▶ [Your instructions] Hunt through the lines below for the string "agent" and copy each one that has it.

▶ [Information]
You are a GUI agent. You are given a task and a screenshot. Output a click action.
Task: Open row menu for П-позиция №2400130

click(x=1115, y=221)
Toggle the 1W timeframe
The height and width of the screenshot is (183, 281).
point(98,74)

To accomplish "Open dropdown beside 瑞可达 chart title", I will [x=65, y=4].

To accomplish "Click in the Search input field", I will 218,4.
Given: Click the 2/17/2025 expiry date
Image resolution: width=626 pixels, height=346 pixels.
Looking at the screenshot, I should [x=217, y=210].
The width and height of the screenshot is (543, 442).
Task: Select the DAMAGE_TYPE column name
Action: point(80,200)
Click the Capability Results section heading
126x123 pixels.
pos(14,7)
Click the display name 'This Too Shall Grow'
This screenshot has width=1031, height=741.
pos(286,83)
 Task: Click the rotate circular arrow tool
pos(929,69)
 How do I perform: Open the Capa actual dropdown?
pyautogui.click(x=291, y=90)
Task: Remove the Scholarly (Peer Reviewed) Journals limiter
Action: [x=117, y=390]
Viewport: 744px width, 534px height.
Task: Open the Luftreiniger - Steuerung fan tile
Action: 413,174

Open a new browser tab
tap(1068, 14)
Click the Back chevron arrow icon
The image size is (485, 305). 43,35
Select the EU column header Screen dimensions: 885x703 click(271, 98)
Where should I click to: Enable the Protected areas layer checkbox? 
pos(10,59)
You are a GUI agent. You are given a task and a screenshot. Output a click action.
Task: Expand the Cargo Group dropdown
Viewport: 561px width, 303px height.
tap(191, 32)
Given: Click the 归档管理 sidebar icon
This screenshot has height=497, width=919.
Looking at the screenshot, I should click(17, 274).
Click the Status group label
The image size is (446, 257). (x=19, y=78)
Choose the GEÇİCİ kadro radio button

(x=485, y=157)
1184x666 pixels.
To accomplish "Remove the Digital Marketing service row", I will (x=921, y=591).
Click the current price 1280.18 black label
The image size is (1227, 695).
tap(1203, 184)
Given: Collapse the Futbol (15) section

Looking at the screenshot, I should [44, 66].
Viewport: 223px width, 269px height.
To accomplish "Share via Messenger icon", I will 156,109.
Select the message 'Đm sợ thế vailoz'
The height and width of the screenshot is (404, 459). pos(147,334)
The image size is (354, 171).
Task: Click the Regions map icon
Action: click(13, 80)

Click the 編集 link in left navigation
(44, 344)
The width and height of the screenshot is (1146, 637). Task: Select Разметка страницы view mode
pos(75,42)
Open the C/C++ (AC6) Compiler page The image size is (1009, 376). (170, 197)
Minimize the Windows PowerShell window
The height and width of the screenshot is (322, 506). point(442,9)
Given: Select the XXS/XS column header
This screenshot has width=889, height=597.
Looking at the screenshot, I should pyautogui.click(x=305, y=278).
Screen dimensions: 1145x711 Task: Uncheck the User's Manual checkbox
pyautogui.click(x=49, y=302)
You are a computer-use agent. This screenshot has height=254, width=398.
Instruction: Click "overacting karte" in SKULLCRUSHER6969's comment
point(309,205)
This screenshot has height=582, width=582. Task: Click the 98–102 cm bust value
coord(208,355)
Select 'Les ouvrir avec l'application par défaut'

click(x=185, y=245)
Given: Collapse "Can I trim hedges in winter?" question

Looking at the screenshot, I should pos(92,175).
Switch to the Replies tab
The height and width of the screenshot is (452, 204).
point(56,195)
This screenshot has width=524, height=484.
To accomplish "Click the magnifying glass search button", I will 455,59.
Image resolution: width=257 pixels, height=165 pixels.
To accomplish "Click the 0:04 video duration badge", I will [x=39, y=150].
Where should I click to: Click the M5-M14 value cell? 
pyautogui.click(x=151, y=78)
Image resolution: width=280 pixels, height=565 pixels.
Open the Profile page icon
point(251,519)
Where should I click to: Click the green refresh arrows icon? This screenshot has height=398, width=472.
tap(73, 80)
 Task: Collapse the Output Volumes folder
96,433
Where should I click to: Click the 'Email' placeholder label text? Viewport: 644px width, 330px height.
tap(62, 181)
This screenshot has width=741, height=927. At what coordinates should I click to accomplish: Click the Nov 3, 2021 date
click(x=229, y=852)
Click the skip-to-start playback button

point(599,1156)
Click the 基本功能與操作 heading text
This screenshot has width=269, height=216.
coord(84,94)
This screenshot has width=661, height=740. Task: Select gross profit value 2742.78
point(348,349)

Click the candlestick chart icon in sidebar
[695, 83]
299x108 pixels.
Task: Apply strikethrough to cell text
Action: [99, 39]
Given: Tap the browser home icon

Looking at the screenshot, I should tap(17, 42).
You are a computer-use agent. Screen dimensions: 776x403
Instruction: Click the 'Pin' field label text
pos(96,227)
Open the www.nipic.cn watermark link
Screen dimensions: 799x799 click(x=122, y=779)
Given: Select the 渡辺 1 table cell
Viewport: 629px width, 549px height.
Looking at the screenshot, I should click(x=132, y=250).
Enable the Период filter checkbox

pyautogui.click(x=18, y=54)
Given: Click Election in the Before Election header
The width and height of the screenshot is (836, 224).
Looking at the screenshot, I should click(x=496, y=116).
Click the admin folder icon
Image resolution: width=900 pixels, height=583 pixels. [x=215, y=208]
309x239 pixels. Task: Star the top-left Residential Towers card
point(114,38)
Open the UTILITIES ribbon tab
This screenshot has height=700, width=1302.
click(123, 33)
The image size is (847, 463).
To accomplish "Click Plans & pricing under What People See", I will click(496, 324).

▶ [Solution to this task]
You are a GUI agent. You are given a task and a screenshot. Output a click action.
You are a GUI agent. You are given a task and a screenshot. Output a click action.
You are a computer-use agent. This screenshot has height=254, width=398.
You are a computer-use agent. Screen dimensions: 776x403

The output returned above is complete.